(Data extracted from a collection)
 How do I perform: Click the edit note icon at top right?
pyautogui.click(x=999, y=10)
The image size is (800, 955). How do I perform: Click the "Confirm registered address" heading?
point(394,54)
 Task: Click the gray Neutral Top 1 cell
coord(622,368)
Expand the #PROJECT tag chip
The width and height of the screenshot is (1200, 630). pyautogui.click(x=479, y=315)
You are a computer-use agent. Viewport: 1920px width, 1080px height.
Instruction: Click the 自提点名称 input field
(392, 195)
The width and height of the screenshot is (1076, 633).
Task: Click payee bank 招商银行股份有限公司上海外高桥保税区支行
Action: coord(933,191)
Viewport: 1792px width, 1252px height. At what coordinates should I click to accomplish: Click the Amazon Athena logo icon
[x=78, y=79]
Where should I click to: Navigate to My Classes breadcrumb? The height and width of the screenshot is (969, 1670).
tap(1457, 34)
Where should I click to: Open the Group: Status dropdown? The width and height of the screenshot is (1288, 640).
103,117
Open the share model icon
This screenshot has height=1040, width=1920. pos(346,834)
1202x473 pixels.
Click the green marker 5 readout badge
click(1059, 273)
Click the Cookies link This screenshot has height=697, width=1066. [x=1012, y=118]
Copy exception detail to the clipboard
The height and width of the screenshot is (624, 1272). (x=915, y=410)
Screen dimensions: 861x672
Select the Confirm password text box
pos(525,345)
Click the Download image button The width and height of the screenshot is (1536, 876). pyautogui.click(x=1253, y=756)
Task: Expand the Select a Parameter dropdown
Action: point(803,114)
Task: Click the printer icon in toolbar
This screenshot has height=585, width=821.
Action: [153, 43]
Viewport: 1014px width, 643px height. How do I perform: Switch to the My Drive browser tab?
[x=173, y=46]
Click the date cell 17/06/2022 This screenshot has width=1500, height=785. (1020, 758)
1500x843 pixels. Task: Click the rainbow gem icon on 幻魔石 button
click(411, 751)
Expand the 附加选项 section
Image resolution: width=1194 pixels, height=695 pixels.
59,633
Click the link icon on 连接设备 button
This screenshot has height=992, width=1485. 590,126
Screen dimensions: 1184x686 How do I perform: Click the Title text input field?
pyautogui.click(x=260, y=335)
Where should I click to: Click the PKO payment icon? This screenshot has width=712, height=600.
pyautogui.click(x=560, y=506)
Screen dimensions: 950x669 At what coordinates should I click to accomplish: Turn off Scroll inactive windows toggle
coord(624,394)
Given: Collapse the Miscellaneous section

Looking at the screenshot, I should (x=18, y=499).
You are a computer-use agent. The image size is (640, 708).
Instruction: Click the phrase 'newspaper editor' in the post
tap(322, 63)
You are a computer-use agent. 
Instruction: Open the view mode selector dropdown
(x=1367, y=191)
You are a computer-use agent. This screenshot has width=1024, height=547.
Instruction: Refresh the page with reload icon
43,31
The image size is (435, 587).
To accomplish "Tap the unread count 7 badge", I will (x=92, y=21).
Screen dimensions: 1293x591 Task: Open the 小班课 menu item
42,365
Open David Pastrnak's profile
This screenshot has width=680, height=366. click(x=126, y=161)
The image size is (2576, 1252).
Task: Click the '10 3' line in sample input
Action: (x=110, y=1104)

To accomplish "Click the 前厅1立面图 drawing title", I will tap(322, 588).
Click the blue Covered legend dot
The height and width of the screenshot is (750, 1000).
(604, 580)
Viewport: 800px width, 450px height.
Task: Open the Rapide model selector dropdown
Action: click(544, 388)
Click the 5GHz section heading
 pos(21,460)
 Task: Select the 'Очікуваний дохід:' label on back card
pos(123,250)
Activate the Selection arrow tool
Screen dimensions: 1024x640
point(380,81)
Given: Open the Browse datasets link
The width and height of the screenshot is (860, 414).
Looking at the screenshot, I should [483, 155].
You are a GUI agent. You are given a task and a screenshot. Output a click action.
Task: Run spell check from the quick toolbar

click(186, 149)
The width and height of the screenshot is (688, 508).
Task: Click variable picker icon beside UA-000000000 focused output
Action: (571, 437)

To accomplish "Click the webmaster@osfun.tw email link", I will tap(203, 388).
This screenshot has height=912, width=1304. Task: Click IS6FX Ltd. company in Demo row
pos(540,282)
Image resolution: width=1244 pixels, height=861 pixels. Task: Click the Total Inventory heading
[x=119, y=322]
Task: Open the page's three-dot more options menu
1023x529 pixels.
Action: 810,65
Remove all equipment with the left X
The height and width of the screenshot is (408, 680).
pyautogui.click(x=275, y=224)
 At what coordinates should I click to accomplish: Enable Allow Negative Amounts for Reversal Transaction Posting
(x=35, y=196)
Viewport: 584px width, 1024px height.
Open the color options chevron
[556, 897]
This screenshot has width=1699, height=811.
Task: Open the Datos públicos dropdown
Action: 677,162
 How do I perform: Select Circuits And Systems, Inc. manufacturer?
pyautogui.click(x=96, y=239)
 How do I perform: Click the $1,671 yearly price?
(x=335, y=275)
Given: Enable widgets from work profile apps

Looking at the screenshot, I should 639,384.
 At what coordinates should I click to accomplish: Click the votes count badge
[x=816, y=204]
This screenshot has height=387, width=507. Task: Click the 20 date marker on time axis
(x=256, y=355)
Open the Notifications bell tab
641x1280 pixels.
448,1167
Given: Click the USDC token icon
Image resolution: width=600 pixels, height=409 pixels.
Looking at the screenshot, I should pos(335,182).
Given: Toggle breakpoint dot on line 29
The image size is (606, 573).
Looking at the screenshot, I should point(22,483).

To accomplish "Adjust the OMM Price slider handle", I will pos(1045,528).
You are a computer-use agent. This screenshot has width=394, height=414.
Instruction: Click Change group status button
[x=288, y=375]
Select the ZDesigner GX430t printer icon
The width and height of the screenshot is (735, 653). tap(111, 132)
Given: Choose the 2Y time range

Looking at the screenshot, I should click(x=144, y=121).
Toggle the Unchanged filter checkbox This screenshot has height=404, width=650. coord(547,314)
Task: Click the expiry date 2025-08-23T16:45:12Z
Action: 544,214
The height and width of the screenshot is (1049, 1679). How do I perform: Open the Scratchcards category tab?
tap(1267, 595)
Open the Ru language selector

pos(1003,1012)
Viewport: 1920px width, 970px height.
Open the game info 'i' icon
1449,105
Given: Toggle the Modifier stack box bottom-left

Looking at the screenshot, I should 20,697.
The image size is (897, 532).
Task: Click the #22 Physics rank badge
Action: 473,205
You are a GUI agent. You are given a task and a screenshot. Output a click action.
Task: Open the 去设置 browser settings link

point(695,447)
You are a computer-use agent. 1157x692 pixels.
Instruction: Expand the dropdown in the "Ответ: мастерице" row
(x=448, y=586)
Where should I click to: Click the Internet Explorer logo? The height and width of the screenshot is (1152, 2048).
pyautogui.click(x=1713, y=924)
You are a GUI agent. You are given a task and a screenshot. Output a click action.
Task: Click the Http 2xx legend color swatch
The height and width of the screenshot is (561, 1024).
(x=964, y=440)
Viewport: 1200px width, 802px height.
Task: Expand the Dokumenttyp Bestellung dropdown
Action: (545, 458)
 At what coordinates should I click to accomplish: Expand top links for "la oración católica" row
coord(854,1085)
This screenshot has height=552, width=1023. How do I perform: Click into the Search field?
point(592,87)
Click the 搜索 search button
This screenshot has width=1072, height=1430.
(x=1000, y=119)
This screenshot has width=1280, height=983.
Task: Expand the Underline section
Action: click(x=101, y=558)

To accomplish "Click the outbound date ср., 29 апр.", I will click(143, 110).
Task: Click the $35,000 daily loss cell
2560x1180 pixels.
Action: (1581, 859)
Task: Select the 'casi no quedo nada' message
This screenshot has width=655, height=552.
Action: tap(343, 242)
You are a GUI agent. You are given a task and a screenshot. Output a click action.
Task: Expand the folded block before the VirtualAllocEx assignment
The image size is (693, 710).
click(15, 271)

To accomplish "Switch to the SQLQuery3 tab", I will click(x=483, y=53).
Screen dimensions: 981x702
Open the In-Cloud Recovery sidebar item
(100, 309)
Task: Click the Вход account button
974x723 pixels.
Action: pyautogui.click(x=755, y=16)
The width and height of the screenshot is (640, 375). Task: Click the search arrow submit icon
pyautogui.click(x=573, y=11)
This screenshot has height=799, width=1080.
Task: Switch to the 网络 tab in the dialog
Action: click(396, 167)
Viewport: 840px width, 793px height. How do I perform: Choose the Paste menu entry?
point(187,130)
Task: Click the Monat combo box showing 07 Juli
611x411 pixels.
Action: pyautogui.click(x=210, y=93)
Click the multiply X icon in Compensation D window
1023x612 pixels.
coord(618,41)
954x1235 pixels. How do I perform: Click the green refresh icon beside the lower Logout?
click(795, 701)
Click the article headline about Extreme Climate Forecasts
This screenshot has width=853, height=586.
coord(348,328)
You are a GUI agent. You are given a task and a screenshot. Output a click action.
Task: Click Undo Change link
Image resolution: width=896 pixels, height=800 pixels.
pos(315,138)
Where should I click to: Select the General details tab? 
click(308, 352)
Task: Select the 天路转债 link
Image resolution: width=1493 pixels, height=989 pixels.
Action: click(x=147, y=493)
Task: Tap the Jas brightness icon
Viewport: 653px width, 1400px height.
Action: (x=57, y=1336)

## Exercise details
Nothing beyond the line that contains "You are a computer-use agent. Viewport: 1920px" belongs in the answer; reproduce the entries exactly from their first line through it.

## Finished exercise
 How do I perform: Click the edit note icon at top right?
pyautogui.click(x=999, y=10)
The image size is (800, 955). How do I perform: Click the "Confirm registered address" heading?
point(394,54)
 Task: Click the gray Neutral Top 1 cell
coord(622,368)
Expand the #PROJECT tag chip
The width and height of the screenshot is (1200, 630). pyautogui.click(x=479, y=315)
You are a computer-use agent. Viewport: 1920px width, 1080px height.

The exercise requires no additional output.